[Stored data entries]
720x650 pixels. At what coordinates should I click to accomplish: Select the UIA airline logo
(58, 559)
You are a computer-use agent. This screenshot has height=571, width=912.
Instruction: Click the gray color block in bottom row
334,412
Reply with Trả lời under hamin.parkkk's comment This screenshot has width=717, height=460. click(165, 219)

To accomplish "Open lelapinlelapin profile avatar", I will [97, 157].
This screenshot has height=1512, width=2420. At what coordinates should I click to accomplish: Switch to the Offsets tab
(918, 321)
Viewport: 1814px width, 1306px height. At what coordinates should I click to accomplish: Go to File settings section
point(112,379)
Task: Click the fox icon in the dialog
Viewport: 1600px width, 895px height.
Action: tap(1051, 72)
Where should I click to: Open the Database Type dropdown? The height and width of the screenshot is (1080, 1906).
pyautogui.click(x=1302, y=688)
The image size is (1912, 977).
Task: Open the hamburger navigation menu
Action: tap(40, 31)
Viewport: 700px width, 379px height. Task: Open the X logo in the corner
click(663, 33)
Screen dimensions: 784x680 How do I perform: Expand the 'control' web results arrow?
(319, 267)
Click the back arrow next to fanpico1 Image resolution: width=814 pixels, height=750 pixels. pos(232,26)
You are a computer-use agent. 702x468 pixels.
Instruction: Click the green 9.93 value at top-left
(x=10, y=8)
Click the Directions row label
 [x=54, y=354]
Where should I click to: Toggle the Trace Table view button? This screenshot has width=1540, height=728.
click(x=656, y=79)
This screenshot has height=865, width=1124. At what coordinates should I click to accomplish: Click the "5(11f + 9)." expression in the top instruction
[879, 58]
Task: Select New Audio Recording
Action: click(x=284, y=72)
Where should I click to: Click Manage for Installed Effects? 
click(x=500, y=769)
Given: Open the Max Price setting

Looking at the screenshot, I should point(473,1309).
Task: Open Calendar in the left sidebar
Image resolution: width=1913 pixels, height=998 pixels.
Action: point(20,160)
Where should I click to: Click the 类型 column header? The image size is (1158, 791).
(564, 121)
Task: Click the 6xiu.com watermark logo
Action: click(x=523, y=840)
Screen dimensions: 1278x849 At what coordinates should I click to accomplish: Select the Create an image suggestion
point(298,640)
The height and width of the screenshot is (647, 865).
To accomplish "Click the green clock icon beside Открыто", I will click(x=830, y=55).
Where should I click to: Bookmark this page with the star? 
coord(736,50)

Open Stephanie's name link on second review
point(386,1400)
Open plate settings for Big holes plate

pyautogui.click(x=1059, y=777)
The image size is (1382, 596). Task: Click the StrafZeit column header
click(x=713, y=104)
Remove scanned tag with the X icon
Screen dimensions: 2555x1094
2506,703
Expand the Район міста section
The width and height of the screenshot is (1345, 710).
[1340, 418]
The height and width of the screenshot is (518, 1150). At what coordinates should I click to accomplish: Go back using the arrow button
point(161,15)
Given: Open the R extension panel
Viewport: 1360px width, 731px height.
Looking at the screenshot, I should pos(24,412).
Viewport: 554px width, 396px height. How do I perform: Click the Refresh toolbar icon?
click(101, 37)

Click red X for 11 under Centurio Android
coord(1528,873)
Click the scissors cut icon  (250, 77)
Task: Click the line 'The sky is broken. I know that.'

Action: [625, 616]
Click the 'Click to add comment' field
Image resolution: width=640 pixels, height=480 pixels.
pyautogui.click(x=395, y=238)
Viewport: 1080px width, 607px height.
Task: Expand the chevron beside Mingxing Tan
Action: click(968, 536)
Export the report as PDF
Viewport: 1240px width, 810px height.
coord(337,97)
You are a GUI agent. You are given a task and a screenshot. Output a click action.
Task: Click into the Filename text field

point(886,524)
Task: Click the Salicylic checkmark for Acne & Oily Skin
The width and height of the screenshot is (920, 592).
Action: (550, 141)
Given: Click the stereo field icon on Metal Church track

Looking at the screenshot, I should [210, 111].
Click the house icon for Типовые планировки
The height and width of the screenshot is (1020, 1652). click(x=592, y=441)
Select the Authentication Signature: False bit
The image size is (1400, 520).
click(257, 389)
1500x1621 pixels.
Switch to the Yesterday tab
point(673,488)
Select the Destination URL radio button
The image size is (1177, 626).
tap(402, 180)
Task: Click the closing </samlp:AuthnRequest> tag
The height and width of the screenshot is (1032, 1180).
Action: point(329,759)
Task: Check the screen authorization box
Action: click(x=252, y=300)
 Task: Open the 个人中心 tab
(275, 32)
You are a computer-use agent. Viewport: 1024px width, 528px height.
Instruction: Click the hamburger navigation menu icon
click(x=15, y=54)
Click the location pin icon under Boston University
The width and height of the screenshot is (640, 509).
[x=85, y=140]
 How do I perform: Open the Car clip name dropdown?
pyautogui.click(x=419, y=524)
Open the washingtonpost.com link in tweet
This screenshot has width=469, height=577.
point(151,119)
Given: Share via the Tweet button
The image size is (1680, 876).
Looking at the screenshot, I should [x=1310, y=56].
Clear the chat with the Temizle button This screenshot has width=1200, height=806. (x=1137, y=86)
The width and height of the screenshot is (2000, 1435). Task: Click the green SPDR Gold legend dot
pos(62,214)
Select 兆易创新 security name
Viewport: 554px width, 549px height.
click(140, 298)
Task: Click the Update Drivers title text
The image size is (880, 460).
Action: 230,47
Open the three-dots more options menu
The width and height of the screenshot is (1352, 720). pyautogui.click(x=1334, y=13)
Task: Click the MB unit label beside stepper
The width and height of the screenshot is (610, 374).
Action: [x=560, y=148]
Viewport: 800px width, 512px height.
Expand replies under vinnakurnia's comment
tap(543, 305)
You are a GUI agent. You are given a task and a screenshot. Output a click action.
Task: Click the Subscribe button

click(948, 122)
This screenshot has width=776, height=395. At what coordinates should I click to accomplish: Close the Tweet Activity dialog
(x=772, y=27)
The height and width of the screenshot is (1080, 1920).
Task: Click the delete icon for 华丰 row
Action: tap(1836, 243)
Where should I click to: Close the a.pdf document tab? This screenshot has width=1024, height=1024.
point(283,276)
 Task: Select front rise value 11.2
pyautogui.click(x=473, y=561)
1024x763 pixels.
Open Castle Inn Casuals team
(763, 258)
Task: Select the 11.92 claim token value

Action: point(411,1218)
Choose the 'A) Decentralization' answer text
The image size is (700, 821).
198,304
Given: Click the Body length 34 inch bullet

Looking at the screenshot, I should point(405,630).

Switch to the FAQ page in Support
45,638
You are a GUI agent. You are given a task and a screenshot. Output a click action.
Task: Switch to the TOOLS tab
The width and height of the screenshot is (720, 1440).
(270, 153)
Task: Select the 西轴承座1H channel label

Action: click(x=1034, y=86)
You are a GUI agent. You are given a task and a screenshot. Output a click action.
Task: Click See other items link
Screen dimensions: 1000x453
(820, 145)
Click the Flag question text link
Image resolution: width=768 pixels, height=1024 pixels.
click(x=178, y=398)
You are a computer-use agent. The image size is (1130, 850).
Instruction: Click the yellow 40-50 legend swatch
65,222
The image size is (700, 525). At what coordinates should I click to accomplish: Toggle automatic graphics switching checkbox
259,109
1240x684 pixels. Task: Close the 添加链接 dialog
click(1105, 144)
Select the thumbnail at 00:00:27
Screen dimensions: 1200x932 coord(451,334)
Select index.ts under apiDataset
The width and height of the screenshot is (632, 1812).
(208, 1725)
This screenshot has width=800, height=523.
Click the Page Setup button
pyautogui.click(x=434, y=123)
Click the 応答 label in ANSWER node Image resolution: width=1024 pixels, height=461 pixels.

* _What to do_:
All the data must be duplicated exactly, with nothing added or removed.

* _Reply_:
720x650 pixels. At what coordinates should I click to accomplish: Select the UIA airline logo
(58, 559)
You are a computer-use agent. This screenshot has height=571, width=912.
Instruction: Click the gray color block in bottom row
334,412
Reply with Trả lời under hamin.parkkk's comment This screenshot has width=717, height=460. click(165, 219)

To accomplish "Open lelapinlelapin profile avatar", I will [97, 157].
This screenshot has height=1512, width=2420. At what coordinates should I click to accomplish: Switch to the Offsets tab
(918, 321)
Viewport: 1814px width, 1306px height. At what coordinates should I click to accomplish: Go to File settings section
point(112,379)
Task: Click the fox icon in the dialog
Viewport: 1600px width, 895px height.
Action: tap(1051, 72)
Where should I click to: Open the Database Type dropdown? The height and width of the screenshot is (1080, 1906).
pyautogui.click(x=1302, y=688)
The image size is (1912, 977).
Task: Open the hamburger navigation menu
Action: tap(40, 31)
Viewport: 700px width, 379px height. Task: Open the X logo in the corner
click(663, 33)
Screen dimensions: 784x680 How do I perform: Expand the 'control' web results arrow?
(319, 267)
Click the back arrow next to fanpico1 Image resolution: width=814 pixels, height=750 pixels. pos(232,26)
You are a computer-use agent. 702x468 pixels.
Instruction: Click the green 9.93 value at top-left
(x=10, y=8)
Click the Directions row label
 [x=54, y=354]
Where should I click to: Toggle the Trace Table view button? This screenshot has width=1540, height=728.
click(x=656, y=79)
This screenshot has height=865, width=1124. At what coordinates should I click to accomplish: Click the "5(11f + 9)." expression in the top instruction
[879, 58]
Task: Select New Audio Recording
Action: click(x=284, y=72)
Where should I click to: Click Manage for Installed Effects? 
click(x=500, y=769)
Given: Open the Max Price setting

Looking at the screenshot, I should point(473,1309).
Task: Open Calendar in the left sidebar
Image resolution: width=1913 pixels, height=998 pixels.
Action: point(20,160)
Where should I click to: Click the 类型 column header? The image size is (1158, 791).
(564, 121)
Task: Click the 6xiu.com watermark logo
Action: click(x=523, y=840)
Screen dimensions: 1278x849 At what coordinates should I click to accomplish: Select the Create an image suggestion
point(298,640)
The height and width of the screenshot is (647, 865).
To accomplish "Click the green clock icon beside Открыто", I will click(x=830, y=55).
Where should I click to: Bookmark this page with the star? 
coord(736,50)

Open Stephanie's name link on second review
point(386,1400)
Open plate settings for Big holes plate

pyautogui.click(x=1059, y=777)
The image size is (1382, 596). Task: Click the StrafZeit column header
click(x=713, y=104)
Remove scanned tag with the X icon
Screen dimensions: 2555x1094
2506,703
Expand the Район міста section
The width and height of the screenshot is (1345, 710).
[1340, 418]
The height and width of the screenshot is (518, 1150). At what coordinates should I click to accomplish: Go back using the arrow button
point(161,15)
Given: Open the R extension panel
Viewport: 1360px width, 731px height.
Looking at the screenshot, I should pos(24,412).
Viewport: 554px width, 396px height. How do I perform: Click the Refresh toolbar icon?
click(101, 37)

Click red X for 11 under Centurio Android
coord(1528,873)
Click the scissors cut icon  (250, 77)
Task: Click the line 'The sky is broken. I know that.'

Action: [625, 616]
Click the 'Click to add comment' field
Image resolution: width=640 pixels, height=480 pixels.
pyautogui.click(x=395, y=238)
Viewport: 1080px width, 607px height.
Task: Expand the chevron beside Mingxing Tan
Action: click(968, 536)
Export the report as PDF
Viewport: 1240px width, 810px height.
coord(337,97)
You are a GUI agent. You are given a task and a screenshot. Output a click action.
Task: Click into the Filename text field

point(886,524)
Task: Click the Salicylic checkmark for Acne & Oily Skin
The width and height of the screenshot is (920, 592).
Action: (550, 141)
Given: Click the stereo field icon on Metal Church track

Looking at the screenshot, I should [210, 111].
Click the house icon for Типовые планировки
The height and width of the screenshot is (1020, 1652). click(x=592, y=441)
Select the Authentication Signature: False bit
The image size is (1400, 520).
click(257, 389)
1500x1621 pixels.
Switch to the Yesterday tab
point(673,488)
Select the Destination URL radio button
The image size is (1177, 626).
tap(402, 180)
Task: Click the closing </samlp:AuthnRequest> tag
The height and width of the screenshot is (1032, 1180).
Action: point(329,759)
Task: Check the screen authorization box
Action: click(x=252, y=300)
 Task: Open the 个人中心 tab
(275, 32)
You are a computer-use agent. Viewport: 1024px width, 528px height.
Instruction: Click the hamburger navigation menu icon
click(x=15, y=54)
Click the location pin icon under Boston University
The width and height of the screenshot is (640, 509).
[x=85, y=140]
 How do I perform: Open the Car clip name dropdown?
pyautogui.click(x=419, y=524)
Open the washingtonpost.com link in tweet
This screenshot has width=469, height=577.
point(151,119)
Given: Share via the Tweet button
The image size is (1680, 876).
Looking at the screenshot, I should [x=1310, y=56].
Clear the chat with the Temizle button This screenshot has width=1200, height=806. (x=1137, y=86)
The width and height of the screenshot is (2000, 1435). Task: Click the green SPDR Gold legend dot
pos(62,214)
Select 兆易创新 security name
Viewport: 554px width, 549px height.
click(140, 298)
Task: Click the Update Drivers title text
The image size is (880, 460).
Action: 230,47
Open the three-dots more options menu
The width and height of the screenshot is (1352, 720). pyautogui.click(x=1334, y=13)
Task: Click the MB unit label beside stepper
The width and height of the screenshot is (610, 374).
Action: [x=560, y=148]
Viewport: 800px width, 512px height.
Expand replies under vinnakurnia's comment
tap(543, 305)
You are a GUI agent. You are given a task and a screenshot. Output a click action.
Task: Click the Subscribe button

click(948, 122)
This screenshot has width=776, height=395. At what coordinates should I click to accomplish: Close the Tweet Activity dialog
(x=772, y=27)
The height and width of the screenshot is (1080, 1920).
Task: Click the delete icon for 华丰 row
Action: tap(1836, 243)
Where should I click to: Close the a.pdf document tab? This screenshot has width=1024, height=1024.
point(283,276)
 Task: Select front rise value 11.2
pyautogui.click(x=473, y=561)
1024x763 pixels.
Open Castle Inn Casuals team
(763, 258)
Task: Select the 11.92 claim token value

Action: point(411,1218)
Choose the 'A) Decentralization' answer text
The image size is (700, 821).
198,304
Given: Click the Body length 34 inch bullet

Looking at the screenshot, I should point(405,630).

Switch to the FAQ page in Support
45,638
You are a GUI agent. You are given a task and a screenshot. Output a click action.
Task: Switch to the TOOLS tab
The width and height of the screenshot is (720, 1440).
(270, 153)
Task: Select the 西轴承座1H channel label

Action: click(x=1034, y=86)
You are a GUI agent. You are given a task and a screenshot. Output a click action.
Task: Click See other items link
Screen dimensions: 1000x453
(820, 145)
Click the Flag question text link
Image resolution: width=768 pixels, height=1024 pixels.
click(x=178, y=398)
You are a computer-use agent. The image size is (1130, 850).
Instruction: Click the yellow 40-50 legend swatch
65,222
The image size is (700, 525). At what coordinates should I click to accomplish: Toggle automatic graphics switching checkbox
259,109
1240x684 pixels. Task: Close the 添加链接 dialog
click(1105, 144)
Select the thumbnail at 00:00:27
Screen dimensions: 1200x932 coord(451,334)
Select index.ts under apiDataset
The width and height of the screenshot is (632, 1812).
(208, 1725)
This screenshot has width=800, height=523.
Click the Page Setup button
pyautogui.click(x=434, y=123)
Click the 応答 label in ANSWER node Image resolution: width=1024 pixels, height=461 pixels.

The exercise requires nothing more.